• **GIVEN EXERCISE**: Please count the lines in the items below that contain the word "column", matching case exactly, and give only the number.

• **MATERIAL SHOWN**:
........

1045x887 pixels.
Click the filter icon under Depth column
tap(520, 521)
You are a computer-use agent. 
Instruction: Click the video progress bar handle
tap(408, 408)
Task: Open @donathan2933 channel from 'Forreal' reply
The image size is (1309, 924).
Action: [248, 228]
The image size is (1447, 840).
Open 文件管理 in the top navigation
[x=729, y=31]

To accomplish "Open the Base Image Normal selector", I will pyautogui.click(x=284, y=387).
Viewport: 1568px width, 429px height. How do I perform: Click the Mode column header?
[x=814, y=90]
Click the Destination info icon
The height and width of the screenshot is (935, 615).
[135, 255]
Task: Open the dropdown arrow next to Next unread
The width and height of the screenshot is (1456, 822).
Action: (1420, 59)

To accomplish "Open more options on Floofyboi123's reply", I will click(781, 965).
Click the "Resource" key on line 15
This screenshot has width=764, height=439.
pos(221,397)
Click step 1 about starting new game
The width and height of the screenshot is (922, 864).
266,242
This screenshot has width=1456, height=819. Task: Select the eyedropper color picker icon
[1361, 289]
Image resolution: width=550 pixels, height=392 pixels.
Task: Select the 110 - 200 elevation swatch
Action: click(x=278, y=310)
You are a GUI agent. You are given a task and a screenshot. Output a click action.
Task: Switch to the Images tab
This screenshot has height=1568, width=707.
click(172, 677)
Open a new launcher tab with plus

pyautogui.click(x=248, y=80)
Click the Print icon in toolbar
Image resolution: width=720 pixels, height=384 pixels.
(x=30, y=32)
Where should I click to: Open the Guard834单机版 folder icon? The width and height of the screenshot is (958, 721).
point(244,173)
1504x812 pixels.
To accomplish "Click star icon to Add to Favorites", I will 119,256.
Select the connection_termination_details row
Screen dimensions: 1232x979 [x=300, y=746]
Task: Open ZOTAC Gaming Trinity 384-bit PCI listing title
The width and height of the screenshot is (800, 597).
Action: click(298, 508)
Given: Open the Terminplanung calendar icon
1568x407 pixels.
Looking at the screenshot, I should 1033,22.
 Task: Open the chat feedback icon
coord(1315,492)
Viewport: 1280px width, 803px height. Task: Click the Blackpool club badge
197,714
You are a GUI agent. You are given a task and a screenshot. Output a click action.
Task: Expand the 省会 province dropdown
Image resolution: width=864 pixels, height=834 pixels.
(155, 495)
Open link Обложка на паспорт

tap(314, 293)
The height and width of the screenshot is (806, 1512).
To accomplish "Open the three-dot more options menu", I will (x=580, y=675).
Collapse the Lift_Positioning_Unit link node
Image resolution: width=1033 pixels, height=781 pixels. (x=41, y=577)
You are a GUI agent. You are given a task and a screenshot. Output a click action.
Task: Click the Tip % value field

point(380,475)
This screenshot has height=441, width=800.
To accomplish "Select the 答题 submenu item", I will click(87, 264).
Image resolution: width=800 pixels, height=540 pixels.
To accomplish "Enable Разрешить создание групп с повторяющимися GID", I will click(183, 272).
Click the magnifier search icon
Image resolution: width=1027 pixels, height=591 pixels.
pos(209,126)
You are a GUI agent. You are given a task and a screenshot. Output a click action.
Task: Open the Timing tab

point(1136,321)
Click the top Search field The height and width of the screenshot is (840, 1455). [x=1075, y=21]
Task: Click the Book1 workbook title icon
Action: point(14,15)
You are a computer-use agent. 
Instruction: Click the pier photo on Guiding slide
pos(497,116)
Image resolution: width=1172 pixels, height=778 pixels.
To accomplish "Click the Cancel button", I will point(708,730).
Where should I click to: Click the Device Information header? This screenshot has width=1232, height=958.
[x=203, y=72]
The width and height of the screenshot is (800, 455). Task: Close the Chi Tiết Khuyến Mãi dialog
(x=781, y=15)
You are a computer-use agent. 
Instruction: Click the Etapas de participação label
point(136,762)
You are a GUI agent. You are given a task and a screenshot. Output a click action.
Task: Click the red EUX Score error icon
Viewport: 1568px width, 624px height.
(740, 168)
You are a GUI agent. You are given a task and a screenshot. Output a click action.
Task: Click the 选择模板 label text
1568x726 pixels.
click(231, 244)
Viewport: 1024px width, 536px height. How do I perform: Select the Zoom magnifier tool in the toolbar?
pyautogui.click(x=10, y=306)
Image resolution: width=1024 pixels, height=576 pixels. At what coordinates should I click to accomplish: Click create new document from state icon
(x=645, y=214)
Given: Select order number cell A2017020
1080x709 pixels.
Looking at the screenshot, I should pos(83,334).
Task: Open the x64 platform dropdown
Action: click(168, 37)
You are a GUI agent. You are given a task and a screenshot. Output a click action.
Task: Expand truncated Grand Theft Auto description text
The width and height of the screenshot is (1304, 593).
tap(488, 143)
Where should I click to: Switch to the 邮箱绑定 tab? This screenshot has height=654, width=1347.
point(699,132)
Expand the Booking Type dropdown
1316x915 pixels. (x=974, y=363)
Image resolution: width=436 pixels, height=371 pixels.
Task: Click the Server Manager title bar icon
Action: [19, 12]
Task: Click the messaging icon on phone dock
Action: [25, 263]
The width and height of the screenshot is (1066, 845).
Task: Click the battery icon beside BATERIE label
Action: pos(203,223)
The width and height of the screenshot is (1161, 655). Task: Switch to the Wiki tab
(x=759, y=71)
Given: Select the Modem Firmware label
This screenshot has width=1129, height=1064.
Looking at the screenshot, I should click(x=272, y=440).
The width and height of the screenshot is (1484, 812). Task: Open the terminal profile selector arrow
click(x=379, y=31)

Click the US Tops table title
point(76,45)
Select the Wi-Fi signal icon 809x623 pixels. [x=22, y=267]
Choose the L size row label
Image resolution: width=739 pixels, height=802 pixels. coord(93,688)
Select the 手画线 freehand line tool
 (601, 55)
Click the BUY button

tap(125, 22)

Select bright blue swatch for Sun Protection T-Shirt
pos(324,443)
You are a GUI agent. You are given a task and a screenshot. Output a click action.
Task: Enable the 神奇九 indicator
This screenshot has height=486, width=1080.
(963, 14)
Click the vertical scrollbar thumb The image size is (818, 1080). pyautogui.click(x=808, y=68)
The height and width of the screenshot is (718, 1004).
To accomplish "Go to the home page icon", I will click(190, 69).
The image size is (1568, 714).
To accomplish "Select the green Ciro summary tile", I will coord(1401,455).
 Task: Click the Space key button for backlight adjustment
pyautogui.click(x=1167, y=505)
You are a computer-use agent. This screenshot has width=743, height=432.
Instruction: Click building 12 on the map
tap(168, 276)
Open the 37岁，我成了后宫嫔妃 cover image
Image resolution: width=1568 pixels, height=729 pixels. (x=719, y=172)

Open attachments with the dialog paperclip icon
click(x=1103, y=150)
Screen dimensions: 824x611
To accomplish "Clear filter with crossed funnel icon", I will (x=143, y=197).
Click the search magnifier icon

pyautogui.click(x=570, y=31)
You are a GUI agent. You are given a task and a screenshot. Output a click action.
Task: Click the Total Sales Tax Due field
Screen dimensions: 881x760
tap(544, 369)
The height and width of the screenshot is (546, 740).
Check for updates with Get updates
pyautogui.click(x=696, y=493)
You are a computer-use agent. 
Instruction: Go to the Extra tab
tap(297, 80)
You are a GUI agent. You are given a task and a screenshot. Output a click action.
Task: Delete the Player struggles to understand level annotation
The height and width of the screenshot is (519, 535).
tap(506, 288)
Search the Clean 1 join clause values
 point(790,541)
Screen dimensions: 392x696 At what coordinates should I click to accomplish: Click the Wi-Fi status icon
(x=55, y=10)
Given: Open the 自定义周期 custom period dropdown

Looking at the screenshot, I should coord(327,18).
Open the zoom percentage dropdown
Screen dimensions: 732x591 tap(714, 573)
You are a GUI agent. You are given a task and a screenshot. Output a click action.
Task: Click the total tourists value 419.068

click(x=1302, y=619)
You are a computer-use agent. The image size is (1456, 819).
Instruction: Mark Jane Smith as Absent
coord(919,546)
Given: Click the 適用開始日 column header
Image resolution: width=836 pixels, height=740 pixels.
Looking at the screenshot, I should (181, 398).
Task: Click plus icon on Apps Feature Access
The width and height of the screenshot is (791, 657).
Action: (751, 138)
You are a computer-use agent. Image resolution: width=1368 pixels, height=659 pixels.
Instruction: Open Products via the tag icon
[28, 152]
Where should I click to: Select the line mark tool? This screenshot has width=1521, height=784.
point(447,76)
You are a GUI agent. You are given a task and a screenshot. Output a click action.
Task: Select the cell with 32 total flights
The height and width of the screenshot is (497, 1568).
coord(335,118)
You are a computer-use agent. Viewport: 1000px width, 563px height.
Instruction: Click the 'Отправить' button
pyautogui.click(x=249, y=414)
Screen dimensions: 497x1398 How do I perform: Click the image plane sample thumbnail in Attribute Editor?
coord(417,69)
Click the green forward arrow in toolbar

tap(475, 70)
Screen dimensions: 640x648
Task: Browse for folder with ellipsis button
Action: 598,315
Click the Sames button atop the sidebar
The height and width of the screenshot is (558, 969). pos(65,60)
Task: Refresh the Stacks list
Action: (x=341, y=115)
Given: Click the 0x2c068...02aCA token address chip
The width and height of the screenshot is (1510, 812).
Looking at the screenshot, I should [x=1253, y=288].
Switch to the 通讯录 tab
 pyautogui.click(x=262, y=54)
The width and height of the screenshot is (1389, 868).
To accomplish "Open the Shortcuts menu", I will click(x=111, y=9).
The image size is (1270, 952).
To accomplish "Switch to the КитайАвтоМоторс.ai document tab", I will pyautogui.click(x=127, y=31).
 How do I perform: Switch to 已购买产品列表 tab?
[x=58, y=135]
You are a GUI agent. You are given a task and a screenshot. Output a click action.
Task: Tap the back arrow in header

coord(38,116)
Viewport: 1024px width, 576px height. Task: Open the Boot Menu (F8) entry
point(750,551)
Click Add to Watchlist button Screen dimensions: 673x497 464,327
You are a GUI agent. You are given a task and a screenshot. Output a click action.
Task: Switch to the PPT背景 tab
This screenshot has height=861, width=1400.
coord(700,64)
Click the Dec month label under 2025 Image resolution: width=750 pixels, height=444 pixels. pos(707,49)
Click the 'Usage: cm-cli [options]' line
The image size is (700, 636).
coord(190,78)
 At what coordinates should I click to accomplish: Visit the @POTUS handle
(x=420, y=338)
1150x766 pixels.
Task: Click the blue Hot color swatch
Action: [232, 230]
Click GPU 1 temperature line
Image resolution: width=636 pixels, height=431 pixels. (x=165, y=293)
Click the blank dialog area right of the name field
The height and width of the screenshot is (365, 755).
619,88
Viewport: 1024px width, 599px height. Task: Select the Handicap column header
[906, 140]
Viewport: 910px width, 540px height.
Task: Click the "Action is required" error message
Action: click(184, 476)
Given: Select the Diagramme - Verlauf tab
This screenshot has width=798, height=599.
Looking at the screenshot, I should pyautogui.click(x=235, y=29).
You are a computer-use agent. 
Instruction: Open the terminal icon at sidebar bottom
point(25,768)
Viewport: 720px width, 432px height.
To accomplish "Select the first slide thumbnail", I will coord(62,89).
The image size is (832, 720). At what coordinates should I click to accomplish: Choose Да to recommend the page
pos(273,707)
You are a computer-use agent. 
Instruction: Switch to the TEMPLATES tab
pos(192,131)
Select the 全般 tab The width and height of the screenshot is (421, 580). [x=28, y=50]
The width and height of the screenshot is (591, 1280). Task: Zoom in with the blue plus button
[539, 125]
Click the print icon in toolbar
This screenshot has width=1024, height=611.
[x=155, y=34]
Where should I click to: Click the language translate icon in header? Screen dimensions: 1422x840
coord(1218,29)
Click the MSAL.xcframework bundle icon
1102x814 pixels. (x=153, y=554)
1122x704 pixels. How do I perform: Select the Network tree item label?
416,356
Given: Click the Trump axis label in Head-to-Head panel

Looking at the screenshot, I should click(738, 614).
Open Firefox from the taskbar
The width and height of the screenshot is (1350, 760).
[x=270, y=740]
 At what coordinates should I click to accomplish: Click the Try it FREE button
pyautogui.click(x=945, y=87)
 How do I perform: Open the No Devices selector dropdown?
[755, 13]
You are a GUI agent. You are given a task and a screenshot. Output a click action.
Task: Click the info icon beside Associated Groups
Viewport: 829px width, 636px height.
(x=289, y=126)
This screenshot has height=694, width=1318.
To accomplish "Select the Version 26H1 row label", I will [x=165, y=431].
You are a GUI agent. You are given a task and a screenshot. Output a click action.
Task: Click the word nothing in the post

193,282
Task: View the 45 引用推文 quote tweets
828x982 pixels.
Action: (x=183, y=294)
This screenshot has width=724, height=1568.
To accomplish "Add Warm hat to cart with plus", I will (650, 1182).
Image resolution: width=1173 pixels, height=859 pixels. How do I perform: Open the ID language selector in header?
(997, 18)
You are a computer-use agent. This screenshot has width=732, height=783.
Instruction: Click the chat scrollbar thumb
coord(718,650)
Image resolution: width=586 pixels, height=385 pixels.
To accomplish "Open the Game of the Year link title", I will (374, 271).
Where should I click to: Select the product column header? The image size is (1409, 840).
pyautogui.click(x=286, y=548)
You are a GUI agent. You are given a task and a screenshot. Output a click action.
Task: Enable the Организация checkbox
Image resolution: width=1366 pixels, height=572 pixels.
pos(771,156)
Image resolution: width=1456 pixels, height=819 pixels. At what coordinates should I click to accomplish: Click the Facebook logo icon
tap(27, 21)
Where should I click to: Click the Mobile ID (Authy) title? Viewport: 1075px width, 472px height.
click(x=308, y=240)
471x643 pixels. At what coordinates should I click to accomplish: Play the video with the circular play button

........

• **RESULT OF THE EXERCISE**: 5